Utah! Get me two! – Gary Busey in Point BreakEasy Pull Quotes makes two in my “Easy” plugin series. Plugins with a focus on making things as easy as possible for the end user. All they have to do is click a button in the Post Editor, fill out a couple, fields, and BAM! a tweetable pull quote appears in their post.

Nothing too fancy. I’ve been trying to stick to the WordPress coding philosophy on options as I’ve been working on developing to the WordPress Coding standards in 2016. What is that philosophy you ask? Sounds like a good excuse to show off Easy Pull Quotes.

Every time you give a user an option, you are asking them to make a decision. When a user doesn’t care or understand the option, this ultimately leads to frustration. – WordPress Coding Standards

Easy Pull Quotes is built using the WordPress Plugin Boilerplate. If you’re interested in plugin development I strongly recommend it. It will help you take your plugin development to the next level.

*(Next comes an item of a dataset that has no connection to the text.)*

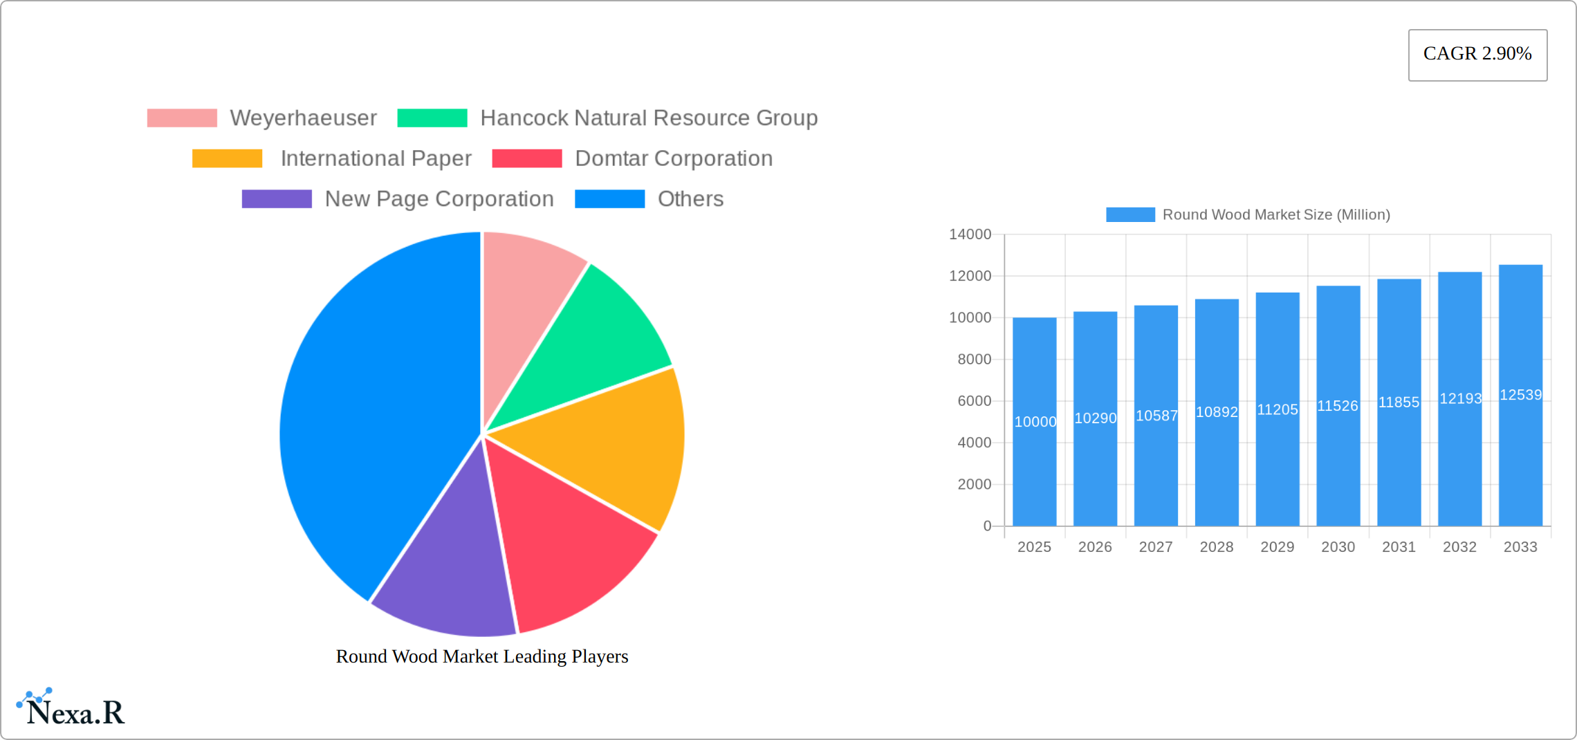The width and height of the screenshot is (1577, 740).
Task: Click the International Paper orange legend marker
Action: click(x=226, y=158)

Even if you’re just getting started with plugin development it is loaded with comments to help you understand the best practices of WordPress development.

I’ve had the plugin up for about a week now1 and, with no promotion other than a tweet, EPQ has gotten 28 downloads. I’m not expecting a huge download total anytime soon since there are lots of pull quote options out there.

I’m still impressed with the reach a simple plugin can get on the WordPress.org repo. Easy Footnotes has managed over 4,000 downloads in about a year, and I made that just so I could easily make stupid jokes within my posts.

  1. 6 days to be exact.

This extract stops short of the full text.